Archaeological photographs
A key product of all modern excavations is a set of photographs.
Some of these are carefully framed and posed, almost like stage sets;
and as has often been noted, excavation photographs have their own
aesthetic. Others are informal or impromptu, some of them taken not by a
professional site photographer but by other members of the team, or by
visitors. They too can be an invaluable source of information, often
revealing details that only become important with hindsight.
A new project based in the Netherlands is seeking to collect
together 'non-professional' photographs, in order to digitise
them and make them available to both scholars and the public. The
Non-Professional Archaeological Photographs Project, led by Bart
Wagemakers from Utrecht, is based on the principle that
non-professionals often photograph features or stages of an excavation
that escape official coverage. Anyone interested in helping to expand
this resource is asked to contact the project directly (see the Project
Gallery article at http://antiquity.ac.uk/projgall/wagemakers338/).

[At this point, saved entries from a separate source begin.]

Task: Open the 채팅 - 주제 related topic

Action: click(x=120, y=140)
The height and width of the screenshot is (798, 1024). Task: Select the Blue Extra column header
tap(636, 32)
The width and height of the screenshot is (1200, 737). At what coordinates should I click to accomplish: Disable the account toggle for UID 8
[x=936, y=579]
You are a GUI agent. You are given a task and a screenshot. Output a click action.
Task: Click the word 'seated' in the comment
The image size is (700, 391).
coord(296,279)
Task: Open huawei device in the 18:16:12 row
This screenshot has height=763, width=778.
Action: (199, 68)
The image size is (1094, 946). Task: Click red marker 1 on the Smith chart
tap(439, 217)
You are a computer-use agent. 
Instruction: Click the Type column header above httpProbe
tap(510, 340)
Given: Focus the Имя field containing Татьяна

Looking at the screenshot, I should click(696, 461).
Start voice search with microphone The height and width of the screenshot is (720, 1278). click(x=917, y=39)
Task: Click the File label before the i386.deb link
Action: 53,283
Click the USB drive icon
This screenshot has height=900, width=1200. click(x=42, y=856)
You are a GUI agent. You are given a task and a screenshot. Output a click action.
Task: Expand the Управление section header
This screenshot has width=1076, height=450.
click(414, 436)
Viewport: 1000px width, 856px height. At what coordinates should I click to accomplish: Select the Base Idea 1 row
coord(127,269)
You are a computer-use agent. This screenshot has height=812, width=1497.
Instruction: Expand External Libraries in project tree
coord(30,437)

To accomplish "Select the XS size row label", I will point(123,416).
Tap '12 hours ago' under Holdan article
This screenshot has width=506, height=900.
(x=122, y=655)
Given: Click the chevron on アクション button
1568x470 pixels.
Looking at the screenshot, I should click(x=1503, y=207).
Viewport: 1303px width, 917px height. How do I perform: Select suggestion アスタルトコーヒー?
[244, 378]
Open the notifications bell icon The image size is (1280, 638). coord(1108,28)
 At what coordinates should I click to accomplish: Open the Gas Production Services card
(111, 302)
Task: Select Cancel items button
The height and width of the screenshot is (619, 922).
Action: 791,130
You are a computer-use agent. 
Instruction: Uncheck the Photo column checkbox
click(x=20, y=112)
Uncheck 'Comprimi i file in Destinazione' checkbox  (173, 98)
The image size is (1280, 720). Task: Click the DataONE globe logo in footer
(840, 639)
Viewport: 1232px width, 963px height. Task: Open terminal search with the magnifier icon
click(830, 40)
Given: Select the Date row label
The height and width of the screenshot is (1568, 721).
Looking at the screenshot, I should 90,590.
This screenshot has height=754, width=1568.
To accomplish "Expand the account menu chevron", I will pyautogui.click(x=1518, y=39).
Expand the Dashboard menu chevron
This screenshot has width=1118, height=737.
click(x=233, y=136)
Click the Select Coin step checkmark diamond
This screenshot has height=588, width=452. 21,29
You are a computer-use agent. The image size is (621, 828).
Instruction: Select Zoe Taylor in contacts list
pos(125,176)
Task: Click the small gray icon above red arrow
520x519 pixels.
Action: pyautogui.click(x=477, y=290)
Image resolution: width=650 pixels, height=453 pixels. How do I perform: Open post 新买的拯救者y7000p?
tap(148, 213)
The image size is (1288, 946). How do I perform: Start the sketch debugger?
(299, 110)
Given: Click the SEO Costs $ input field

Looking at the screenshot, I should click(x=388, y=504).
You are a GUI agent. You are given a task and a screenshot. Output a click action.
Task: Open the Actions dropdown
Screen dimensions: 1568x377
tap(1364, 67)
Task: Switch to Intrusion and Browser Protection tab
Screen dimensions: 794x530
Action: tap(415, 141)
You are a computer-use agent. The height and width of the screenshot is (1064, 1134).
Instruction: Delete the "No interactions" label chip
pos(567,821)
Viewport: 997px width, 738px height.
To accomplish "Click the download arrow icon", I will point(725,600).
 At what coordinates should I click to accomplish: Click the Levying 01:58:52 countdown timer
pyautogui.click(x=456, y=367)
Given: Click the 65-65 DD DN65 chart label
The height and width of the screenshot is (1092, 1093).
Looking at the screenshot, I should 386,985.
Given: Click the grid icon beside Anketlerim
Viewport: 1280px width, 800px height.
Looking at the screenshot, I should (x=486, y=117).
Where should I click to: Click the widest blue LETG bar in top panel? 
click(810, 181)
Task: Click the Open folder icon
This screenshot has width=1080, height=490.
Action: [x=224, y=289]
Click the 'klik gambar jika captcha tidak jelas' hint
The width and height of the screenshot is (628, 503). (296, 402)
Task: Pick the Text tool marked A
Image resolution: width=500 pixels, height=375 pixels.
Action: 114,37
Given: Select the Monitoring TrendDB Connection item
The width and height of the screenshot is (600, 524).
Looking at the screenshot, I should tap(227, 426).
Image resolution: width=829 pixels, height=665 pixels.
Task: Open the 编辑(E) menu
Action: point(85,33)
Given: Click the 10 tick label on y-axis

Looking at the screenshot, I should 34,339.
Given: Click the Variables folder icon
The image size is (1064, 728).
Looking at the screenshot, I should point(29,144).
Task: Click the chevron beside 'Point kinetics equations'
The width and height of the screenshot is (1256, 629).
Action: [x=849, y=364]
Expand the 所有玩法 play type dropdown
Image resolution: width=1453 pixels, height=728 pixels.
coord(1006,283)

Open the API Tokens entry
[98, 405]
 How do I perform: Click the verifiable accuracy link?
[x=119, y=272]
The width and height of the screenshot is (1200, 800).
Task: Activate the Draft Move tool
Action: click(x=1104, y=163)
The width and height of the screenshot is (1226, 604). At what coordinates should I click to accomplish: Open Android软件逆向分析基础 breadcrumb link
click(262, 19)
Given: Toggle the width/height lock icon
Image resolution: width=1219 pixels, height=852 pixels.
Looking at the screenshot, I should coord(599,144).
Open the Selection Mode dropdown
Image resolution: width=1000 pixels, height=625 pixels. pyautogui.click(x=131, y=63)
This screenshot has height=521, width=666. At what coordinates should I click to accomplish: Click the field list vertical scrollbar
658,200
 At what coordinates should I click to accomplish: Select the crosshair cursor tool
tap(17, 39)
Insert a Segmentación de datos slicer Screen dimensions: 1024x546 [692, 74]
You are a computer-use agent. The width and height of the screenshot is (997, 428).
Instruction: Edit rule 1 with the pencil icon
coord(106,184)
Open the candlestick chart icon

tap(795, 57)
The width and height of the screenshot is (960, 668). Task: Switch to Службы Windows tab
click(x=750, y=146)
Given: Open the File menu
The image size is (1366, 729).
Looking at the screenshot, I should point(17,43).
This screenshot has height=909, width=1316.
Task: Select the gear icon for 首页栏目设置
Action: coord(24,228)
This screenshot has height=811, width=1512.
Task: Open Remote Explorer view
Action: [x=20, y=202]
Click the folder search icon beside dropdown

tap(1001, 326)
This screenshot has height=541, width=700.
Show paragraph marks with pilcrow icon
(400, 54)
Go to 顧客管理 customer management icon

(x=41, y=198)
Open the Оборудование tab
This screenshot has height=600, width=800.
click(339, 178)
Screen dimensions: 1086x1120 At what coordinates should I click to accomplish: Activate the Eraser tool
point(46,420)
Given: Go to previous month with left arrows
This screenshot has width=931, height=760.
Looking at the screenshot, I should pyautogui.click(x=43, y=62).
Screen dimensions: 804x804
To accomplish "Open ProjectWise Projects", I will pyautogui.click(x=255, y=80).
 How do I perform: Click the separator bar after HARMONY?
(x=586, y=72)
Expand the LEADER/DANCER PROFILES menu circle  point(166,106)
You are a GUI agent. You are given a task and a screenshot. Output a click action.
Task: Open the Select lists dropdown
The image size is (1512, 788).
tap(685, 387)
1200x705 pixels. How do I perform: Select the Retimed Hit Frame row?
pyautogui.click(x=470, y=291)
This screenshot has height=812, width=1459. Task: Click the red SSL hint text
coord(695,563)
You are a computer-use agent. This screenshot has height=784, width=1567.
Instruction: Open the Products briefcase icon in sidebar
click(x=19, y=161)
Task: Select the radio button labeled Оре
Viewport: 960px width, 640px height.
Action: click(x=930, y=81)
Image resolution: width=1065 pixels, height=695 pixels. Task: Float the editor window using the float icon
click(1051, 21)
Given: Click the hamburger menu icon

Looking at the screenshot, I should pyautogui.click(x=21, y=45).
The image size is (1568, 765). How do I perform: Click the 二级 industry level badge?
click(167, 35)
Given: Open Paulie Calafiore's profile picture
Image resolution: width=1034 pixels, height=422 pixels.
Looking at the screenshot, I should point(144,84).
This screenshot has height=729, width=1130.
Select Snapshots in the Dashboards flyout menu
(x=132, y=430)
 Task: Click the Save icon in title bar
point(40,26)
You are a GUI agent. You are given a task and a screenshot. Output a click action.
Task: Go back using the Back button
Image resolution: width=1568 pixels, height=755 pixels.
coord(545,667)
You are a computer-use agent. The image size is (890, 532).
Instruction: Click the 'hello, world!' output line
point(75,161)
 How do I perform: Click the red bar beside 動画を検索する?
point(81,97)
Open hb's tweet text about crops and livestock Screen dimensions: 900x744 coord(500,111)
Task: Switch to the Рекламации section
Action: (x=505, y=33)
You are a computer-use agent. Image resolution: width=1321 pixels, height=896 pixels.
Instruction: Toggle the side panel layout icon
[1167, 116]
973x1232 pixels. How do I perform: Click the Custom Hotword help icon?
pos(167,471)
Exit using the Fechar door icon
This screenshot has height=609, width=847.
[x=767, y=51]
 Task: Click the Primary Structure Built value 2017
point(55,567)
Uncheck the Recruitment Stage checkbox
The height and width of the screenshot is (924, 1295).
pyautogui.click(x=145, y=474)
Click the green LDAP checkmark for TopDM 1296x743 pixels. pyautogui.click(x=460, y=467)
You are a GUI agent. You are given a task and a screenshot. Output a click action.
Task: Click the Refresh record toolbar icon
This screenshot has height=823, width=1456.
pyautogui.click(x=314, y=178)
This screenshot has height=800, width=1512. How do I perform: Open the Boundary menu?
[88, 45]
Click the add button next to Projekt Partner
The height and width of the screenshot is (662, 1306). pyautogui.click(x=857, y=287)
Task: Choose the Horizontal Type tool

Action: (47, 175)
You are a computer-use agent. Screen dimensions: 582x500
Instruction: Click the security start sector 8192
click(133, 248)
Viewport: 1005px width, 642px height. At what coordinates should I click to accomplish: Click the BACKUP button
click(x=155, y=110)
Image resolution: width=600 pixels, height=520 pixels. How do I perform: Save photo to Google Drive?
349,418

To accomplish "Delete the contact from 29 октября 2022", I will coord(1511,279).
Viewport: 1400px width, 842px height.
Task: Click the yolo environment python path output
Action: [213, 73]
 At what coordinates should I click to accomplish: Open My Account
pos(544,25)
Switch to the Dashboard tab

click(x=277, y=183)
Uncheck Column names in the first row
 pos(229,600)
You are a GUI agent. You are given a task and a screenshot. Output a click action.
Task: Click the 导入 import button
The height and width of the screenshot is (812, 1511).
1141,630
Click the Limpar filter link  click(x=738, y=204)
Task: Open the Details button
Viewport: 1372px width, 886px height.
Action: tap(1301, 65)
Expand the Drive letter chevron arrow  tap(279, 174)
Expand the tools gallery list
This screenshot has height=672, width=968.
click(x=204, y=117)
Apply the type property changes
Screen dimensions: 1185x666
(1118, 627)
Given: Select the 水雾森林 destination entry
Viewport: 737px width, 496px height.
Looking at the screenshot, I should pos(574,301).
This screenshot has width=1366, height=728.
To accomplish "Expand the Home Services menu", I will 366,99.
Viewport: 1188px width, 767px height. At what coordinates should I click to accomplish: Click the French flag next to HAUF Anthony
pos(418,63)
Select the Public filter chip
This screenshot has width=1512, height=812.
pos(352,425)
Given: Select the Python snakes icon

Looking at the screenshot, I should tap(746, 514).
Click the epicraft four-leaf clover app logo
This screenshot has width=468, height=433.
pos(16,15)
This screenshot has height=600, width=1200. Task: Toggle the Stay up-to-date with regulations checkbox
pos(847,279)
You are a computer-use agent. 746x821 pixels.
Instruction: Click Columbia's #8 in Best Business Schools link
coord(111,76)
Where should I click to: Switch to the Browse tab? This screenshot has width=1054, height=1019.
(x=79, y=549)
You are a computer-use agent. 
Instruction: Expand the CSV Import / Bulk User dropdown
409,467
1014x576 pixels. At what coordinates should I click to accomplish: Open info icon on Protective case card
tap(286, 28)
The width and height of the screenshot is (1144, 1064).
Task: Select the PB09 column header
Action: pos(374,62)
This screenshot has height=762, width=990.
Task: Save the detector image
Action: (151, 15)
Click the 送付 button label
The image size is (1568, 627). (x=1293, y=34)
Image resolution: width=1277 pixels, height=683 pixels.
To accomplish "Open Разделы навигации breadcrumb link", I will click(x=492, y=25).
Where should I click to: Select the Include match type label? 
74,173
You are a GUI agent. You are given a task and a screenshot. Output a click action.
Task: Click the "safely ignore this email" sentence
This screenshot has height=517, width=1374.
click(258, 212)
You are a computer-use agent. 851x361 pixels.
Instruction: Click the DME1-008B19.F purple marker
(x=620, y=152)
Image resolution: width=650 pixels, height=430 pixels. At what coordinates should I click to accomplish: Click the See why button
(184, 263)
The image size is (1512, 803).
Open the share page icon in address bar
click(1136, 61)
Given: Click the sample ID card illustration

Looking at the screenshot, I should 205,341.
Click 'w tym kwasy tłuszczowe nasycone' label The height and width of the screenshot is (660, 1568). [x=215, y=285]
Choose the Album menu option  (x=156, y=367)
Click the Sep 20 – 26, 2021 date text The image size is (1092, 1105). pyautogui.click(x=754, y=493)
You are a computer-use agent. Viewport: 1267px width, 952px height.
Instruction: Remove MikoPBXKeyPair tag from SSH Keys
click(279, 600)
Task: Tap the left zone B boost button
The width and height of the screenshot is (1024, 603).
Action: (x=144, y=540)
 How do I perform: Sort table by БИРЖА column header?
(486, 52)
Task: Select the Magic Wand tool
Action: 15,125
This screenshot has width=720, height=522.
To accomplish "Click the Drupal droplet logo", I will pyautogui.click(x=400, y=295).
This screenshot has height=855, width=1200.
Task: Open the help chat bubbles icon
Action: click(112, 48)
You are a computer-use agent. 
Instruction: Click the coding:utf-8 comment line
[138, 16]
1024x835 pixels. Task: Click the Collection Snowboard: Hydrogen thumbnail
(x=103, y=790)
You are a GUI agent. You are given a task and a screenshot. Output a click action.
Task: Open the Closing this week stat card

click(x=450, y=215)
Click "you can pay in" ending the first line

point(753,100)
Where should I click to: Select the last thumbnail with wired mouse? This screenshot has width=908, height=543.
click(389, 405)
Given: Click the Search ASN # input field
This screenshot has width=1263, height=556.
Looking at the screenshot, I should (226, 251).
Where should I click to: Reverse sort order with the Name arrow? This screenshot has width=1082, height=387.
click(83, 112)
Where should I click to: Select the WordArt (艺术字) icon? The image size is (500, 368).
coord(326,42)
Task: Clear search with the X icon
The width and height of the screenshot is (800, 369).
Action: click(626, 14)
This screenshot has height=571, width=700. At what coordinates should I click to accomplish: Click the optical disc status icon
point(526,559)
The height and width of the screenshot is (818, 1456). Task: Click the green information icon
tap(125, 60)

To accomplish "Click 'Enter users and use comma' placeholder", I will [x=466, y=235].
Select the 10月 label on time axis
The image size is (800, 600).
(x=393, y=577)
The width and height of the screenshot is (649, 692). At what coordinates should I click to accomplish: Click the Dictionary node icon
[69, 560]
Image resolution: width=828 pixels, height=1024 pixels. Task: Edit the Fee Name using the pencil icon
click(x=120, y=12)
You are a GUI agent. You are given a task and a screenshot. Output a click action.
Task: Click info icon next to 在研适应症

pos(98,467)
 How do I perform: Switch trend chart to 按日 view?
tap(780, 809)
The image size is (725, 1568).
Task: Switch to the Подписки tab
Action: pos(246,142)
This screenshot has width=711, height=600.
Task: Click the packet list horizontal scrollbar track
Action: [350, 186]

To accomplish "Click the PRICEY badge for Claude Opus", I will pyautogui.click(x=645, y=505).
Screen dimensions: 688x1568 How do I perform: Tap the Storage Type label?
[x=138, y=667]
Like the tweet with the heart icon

There is also a more general principle here. As photography migrates
from one medium to another, there is a danger that valuable older
collections of prints, negatives or slides may be damaged, discarded or
destroyed. More projects like this one are needed.
Archaeology and war
The year 2014 marks the centenary of one of the most climactic
events in European history: the First World War. Already in Britain
debate has begun over the merits of the military strategies adopted on
the Western Front; what is beyond question is the enormous human cost
with tens of thousands killed or wounded on the first day of the Somme
offensive alone. The archaeology of the War has been gaining increasing
prominence in recent years, and has featured in Antiquity (2002 (vol.
76): 101--108; 2006 (vol. 80): 161-72). As individual memories fade,
material evidence comes to light to remind us of the conditions in which
the conflict was waged. Trenches and dugouts are uncovered in advance of
development, and war graves revealed, not to mention the military
installations away from the fighting front: hospitals, practice
trenches, airfields and prison camps. They are a reminder that
archaeology is not just about the distant past, but covers the physical
traces of events that have shaped the modern world in more recent times.